Di tempat yang sama, Ketua IPNU Kota Surabaya, Iko Firmansyah Syarif mengatakan IPNU dan IPPNU adalah ground zero, titik awal pengkaderan Nahdlatul Ulama. Maka dari itu, harus terus difokuskan dan dibangun bersama, karena IPNU dan IPPNU adalah tonggaknya.

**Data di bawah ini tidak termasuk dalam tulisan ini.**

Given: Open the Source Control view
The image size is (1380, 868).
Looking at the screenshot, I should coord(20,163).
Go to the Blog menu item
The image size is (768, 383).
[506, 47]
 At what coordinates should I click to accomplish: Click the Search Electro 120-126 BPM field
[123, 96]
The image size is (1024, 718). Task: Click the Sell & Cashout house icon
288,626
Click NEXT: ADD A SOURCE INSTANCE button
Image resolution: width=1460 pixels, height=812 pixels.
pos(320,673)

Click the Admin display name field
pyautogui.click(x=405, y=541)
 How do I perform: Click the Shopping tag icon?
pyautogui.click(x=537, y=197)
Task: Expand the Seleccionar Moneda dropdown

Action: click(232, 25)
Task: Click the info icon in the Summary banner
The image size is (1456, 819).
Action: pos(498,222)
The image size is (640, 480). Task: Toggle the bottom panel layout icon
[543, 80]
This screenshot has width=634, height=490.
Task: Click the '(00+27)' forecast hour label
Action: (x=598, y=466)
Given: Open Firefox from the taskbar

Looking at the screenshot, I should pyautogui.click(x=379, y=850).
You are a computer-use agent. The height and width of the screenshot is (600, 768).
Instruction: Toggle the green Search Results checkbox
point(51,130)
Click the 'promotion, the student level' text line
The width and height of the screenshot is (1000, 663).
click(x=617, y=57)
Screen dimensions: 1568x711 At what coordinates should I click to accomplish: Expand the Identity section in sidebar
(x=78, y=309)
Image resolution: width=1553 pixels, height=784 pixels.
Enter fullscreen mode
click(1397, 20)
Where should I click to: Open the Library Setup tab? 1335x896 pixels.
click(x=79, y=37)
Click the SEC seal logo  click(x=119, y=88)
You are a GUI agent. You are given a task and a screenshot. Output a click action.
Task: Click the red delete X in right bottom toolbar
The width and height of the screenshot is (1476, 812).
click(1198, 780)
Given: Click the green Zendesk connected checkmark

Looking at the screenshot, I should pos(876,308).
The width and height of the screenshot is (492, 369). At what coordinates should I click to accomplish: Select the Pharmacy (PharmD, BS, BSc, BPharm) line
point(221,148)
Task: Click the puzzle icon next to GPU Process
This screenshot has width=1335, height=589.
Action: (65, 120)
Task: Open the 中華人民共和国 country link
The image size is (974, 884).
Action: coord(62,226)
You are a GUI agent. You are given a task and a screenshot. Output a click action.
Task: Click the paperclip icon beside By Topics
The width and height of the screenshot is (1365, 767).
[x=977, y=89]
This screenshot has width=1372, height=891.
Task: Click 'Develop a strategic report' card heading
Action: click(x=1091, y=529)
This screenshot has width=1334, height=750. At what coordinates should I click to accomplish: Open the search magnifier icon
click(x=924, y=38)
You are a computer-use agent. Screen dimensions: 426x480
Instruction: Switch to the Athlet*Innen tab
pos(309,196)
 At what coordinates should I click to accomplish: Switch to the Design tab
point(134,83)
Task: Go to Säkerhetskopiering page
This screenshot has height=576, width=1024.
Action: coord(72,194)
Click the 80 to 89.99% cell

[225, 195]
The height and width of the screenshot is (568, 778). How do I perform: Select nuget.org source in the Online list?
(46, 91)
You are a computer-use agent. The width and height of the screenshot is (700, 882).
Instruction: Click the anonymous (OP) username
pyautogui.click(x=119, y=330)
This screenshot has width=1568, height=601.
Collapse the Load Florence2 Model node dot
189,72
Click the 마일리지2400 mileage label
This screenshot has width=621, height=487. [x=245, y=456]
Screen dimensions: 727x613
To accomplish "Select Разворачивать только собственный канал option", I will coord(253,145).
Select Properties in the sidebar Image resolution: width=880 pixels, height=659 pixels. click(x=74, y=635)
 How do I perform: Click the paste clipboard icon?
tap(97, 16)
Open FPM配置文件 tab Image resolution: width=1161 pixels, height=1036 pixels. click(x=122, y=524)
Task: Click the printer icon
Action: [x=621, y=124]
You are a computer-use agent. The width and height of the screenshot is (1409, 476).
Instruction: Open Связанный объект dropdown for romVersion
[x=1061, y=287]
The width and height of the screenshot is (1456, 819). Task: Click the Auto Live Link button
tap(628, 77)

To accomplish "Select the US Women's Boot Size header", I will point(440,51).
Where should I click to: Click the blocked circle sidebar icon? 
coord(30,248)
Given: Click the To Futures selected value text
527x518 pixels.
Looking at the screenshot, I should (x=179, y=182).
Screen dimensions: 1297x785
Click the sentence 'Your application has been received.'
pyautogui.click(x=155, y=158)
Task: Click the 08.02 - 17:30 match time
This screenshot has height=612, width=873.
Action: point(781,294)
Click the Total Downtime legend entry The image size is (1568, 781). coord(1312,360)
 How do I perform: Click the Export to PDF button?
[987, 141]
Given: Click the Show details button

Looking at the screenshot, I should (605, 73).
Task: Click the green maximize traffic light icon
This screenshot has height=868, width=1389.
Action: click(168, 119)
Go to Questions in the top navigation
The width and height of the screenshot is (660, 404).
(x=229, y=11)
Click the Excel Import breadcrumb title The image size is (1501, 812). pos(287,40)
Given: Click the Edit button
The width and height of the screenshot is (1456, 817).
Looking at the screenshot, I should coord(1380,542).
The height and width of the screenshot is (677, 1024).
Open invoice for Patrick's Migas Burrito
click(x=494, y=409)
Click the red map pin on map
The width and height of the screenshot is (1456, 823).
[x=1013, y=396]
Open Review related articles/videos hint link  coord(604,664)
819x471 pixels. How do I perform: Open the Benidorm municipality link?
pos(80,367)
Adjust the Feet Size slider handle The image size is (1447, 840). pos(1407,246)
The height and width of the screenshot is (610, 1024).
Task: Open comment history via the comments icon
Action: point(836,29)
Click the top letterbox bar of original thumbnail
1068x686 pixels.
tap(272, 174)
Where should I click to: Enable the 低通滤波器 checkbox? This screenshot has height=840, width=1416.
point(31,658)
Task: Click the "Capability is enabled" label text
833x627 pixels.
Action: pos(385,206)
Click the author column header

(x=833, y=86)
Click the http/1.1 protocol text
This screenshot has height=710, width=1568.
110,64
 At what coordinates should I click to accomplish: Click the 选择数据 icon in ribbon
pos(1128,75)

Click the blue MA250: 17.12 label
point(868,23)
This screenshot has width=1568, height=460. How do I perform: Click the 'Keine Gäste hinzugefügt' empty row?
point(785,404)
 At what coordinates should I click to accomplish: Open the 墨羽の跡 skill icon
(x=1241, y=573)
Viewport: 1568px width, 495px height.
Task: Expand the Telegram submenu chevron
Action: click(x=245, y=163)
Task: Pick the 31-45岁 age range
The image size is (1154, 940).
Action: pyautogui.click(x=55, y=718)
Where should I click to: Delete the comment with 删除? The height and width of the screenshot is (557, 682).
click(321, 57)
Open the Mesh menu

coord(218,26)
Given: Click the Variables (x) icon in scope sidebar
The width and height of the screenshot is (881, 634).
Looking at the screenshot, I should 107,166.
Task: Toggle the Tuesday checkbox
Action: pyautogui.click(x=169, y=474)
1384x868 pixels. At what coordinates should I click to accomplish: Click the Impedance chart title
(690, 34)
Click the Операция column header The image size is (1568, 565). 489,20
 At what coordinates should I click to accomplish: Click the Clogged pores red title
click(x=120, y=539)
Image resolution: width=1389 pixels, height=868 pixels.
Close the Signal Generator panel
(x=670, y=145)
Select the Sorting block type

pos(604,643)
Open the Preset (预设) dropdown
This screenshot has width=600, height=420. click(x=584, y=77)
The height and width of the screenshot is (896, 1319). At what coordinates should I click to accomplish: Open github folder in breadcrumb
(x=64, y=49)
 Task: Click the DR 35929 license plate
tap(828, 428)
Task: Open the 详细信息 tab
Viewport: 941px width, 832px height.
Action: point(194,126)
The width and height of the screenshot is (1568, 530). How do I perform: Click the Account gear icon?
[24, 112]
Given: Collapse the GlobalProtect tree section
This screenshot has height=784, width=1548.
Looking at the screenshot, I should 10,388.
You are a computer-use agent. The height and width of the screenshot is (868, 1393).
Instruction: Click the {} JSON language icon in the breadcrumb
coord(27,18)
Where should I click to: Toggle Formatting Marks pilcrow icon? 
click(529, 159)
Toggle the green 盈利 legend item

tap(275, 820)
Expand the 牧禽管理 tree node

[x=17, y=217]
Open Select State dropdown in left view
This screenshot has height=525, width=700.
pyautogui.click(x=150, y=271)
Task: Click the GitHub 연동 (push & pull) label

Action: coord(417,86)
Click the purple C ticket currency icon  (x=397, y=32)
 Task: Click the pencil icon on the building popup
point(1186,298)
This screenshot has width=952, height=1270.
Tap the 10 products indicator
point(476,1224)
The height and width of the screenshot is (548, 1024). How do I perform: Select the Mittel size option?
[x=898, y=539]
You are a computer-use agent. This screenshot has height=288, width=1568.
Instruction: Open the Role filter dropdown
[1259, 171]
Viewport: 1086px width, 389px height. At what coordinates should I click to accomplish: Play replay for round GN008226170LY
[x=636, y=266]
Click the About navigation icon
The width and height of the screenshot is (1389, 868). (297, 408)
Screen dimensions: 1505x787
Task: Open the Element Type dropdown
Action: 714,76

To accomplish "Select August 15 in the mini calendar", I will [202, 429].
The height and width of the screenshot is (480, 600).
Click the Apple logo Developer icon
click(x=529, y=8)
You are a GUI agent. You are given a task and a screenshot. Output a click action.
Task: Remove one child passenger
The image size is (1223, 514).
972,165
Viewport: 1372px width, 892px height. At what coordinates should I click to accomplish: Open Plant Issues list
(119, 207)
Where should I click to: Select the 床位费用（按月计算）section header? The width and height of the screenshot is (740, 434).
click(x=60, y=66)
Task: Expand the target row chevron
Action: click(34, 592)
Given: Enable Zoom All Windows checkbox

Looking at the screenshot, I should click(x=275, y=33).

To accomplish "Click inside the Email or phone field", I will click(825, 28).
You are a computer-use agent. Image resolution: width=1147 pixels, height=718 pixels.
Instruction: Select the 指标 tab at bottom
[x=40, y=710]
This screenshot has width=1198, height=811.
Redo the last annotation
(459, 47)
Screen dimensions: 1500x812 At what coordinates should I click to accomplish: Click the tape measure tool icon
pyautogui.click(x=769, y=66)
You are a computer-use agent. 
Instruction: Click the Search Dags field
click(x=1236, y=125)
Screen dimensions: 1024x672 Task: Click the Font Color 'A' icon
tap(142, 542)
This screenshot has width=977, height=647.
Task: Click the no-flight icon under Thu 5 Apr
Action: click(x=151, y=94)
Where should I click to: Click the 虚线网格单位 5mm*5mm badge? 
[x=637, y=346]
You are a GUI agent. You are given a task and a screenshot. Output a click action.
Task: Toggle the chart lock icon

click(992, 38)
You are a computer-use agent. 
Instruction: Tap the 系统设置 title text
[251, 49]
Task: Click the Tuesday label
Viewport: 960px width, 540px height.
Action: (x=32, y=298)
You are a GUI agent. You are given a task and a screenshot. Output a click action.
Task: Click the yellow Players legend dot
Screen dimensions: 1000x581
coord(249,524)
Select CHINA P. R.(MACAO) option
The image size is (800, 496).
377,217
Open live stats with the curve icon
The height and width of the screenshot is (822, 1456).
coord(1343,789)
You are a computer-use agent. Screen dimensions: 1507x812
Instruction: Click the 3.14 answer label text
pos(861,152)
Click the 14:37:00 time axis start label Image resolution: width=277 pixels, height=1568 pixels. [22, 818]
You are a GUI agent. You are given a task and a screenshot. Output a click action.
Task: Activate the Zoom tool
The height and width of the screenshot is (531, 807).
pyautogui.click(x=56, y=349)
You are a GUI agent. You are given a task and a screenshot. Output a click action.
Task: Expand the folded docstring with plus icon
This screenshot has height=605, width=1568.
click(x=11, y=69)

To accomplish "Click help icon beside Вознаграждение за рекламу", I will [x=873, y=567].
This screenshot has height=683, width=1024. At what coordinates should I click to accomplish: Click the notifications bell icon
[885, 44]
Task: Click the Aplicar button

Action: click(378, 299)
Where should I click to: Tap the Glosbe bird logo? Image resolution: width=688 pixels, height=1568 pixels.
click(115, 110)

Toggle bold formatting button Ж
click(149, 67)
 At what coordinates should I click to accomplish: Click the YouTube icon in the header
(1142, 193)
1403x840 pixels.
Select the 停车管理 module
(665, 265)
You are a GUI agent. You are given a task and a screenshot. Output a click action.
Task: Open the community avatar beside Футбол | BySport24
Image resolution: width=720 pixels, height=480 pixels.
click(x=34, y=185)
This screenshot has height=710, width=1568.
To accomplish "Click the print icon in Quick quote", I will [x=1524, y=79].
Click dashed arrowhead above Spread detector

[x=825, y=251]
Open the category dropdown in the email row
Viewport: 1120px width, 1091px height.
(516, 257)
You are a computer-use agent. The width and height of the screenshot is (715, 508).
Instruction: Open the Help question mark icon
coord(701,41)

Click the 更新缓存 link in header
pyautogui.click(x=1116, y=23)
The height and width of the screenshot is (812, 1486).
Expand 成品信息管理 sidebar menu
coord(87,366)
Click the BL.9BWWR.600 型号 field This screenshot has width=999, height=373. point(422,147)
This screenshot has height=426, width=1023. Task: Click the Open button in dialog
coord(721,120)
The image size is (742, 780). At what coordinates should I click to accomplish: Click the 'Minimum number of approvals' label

“Kalau sudah disistem dengan baik dan berjenjang di NU ini akan kelihatan hasilnya. Entah 10 tahun atau 30 tahun lagi. Mantan ketua IPNU dan IPPNU dulu-dulu, banyak senior yang berhasil di jajaran Pemkot maupun di Wilayah Jatim. Itu yang menjadi dasar di tingkatan IPNU dan IPPNU harus ditegakkan lagi,” ungkapnya.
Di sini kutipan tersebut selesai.